Despite only being gone for a month, my friends and I had already put Nashville into a special part of our mind. Not quite home yet not quite unknown, it occupied an odd liminal space. Even with plenty of similarities between our new and old environments, it felt like there was a layer of gauze laid on top of our memories. As near as Nashville was to our hearts, it already had begun to feel like some distant land, known to us and only us.

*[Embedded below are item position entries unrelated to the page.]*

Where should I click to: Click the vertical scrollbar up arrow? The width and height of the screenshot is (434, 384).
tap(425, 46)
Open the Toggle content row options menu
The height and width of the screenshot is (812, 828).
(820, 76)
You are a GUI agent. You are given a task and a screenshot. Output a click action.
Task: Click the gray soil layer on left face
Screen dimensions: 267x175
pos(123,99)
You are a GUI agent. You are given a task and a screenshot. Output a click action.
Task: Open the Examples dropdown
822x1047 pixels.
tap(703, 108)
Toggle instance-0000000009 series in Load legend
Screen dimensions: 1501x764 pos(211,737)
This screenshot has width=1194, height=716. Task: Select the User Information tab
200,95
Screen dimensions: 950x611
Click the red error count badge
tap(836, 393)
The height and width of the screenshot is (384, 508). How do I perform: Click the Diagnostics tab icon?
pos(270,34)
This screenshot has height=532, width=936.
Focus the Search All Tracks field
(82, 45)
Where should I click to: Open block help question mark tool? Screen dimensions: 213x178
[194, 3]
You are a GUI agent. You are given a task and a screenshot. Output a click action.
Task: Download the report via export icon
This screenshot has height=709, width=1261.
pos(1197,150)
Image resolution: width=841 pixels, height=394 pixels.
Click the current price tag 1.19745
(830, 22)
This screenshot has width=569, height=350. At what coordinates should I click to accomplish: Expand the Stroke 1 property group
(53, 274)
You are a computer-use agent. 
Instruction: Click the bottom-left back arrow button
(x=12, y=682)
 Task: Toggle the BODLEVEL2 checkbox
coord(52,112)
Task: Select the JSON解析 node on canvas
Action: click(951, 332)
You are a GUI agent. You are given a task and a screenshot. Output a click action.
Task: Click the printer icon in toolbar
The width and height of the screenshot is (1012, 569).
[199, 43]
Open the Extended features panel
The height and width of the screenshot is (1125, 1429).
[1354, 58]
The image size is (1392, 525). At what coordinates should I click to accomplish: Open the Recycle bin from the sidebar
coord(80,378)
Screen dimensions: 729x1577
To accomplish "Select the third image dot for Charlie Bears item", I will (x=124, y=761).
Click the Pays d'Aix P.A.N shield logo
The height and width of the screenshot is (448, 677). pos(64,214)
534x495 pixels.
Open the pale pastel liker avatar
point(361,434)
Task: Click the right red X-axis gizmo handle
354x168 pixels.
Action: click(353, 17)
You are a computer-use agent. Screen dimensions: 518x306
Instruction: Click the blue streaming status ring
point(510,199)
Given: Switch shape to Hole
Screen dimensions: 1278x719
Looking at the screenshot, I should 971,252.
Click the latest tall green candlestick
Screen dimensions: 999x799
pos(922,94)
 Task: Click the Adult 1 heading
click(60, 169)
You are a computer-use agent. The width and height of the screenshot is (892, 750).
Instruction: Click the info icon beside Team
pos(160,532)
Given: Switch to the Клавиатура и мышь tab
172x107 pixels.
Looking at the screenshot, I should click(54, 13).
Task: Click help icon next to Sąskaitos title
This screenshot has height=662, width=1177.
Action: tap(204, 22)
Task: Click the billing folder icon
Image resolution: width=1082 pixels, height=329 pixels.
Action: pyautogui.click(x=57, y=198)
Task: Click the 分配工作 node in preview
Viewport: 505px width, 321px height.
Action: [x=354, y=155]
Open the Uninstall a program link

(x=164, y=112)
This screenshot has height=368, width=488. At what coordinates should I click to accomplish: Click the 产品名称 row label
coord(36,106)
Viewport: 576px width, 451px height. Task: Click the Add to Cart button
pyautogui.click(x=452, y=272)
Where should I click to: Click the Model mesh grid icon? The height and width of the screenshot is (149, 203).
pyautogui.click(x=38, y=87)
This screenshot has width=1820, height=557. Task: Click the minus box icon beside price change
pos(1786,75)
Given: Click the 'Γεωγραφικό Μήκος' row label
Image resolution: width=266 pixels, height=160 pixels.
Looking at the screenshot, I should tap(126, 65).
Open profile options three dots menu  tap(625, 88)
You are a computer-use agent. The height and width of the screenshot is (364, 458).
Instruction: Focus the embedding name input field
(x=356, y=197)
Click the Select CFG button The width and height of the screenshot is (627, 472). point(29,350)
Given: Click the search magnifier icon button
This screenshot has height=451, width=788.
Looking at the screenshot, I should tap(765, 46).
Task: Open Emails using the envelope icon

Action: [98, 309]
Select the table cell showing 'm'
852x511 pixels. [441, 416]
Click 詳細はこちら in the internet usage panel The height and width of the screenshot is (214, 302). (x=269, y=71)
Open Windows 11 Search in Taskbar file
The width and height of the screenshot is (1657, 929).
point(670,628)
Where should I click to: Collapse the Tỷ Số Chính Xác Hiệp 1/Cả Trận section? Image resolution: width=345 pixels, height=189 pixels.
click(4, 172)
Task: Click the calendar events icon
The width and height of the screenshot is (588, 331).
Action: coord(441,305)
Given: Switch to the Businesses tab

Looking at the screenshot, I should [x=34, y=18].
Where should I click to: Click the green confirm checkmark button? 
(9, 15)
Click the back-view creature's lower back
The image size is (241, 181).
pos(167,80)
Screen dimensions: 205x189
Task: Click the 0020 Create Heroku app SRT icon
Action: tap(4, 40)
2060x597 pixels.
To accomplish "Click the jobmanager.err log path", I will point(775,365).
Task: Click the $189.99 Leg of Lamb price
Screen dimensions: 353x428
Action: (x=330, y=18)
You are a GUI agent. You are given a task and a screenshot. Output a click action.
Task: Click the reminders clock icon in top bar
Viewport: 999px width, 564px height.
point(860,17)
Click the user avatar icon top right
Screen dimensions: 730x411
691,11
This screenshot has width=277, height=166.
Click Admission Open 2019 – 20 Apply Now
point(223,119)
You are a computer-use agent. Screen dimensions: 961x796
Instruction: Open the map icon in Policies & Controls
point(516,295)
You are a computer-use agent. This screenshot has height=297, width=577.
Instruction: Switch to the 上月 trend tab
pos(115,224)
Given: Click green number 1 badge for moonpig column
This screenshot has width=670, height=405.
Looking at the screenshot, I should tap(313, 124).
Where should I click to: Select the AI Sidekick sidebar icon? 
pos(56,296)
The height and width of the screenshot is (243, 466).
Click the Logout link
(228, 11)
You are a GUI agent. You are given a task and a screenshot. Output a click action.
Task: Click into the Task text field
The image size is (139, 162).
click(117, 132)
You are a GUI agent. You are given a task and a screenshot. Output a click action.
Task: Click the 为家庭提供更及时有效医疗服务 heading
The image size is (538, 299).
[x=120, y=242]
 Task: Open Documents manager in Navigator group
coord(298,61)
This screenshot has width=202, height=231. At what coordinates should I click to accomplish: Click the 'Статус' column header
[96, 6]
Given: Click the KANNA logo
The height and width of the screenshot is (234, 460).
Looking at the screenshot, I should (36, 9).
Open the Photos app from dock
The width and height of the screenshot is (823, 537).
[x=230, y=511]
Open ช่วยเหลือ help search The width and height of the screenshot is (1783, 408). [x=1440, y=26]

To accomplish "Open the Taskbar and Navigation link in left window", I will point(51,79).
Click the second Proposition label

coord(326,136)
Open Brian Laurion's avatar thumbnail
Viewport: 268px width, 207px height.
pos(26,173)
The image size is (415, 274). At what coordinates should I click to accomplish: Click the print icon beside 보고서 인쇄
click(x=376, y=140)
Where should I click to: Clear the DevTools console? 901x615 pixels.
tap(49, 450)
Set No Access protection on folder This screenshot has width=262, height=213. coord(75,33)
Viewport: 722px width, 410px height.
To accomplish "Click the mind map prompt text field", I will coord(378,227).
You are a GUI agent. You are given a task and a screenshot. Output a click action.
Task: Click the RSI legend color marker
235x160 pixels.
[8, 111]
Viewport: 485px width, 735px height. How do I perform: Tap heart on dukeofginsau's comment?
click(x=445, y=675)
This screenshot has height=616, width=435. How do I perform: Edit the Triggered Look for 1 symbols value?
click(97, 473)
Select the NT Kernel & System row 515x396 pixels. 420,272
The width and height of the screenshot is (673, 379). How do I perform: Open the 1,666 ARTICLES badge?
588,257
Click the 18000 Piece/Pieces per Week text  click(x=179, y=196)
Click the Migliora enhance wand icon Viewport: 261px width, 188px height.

I  sprung to ask the question that I had been pondering after weeks of being asked about it: what makes our home city unique to us? It appeared that this question had been on all of our minds for quite a bit of time. Bowdoin is the first community that’s asked me to explain my home to others. In a world of J.O.B.s, the concepts of “Nashville” and “Tennessee” are little known at best. Even though we were on the street in New York, it felt like a safe time and space to unpack our thoughts; our little, created-for-the-afternoon community felt like home, somehow. Would we always represent Nashville? Would it always represent us? Can we, and should we, love that place?

The conversation slowly began to take shape around one central question: how do we form home? One of those with me raised an interesting point. In the age of the internet, our cultural compasses are for the most part pretty aligned, based on interest and political persuasion rather than location. One may share more with someone thousands of miles away than their own neighbor. Even with this knowledge in mind, my friend still felt a visceral and real connection to his home city.

Perhaps it’s more based on your community then? Those people who you call your neighbors, those who you call your friends, do they influence you, your perception of the world around you and your attitudes about the people in your life (both strangers and friends)? I think so.

It makes sense then, that, for a brief moment in time, I found myself transported back home, even on a park bench in New York City.

So, even as the weather grows colder, the skies shift to gray and the rain continues to fall, I’m charged with a certain resolve to experience Maine and Bowdoin for all they have to offer, this year and for the next four. My goal is not just to find community amongst the wonderful people at this school and to give plenty of Bowdoin “hellos,” but also to really find home in the nature of Maine, to explore the surrounding towns for what they have to offer and to immerse myself in the history of the school. To put it simply, I strive to reach the Offer of the College. Join me on this mission, please. Let’s make Maine ours.

Michael Gordon is a member of the Class of 2025.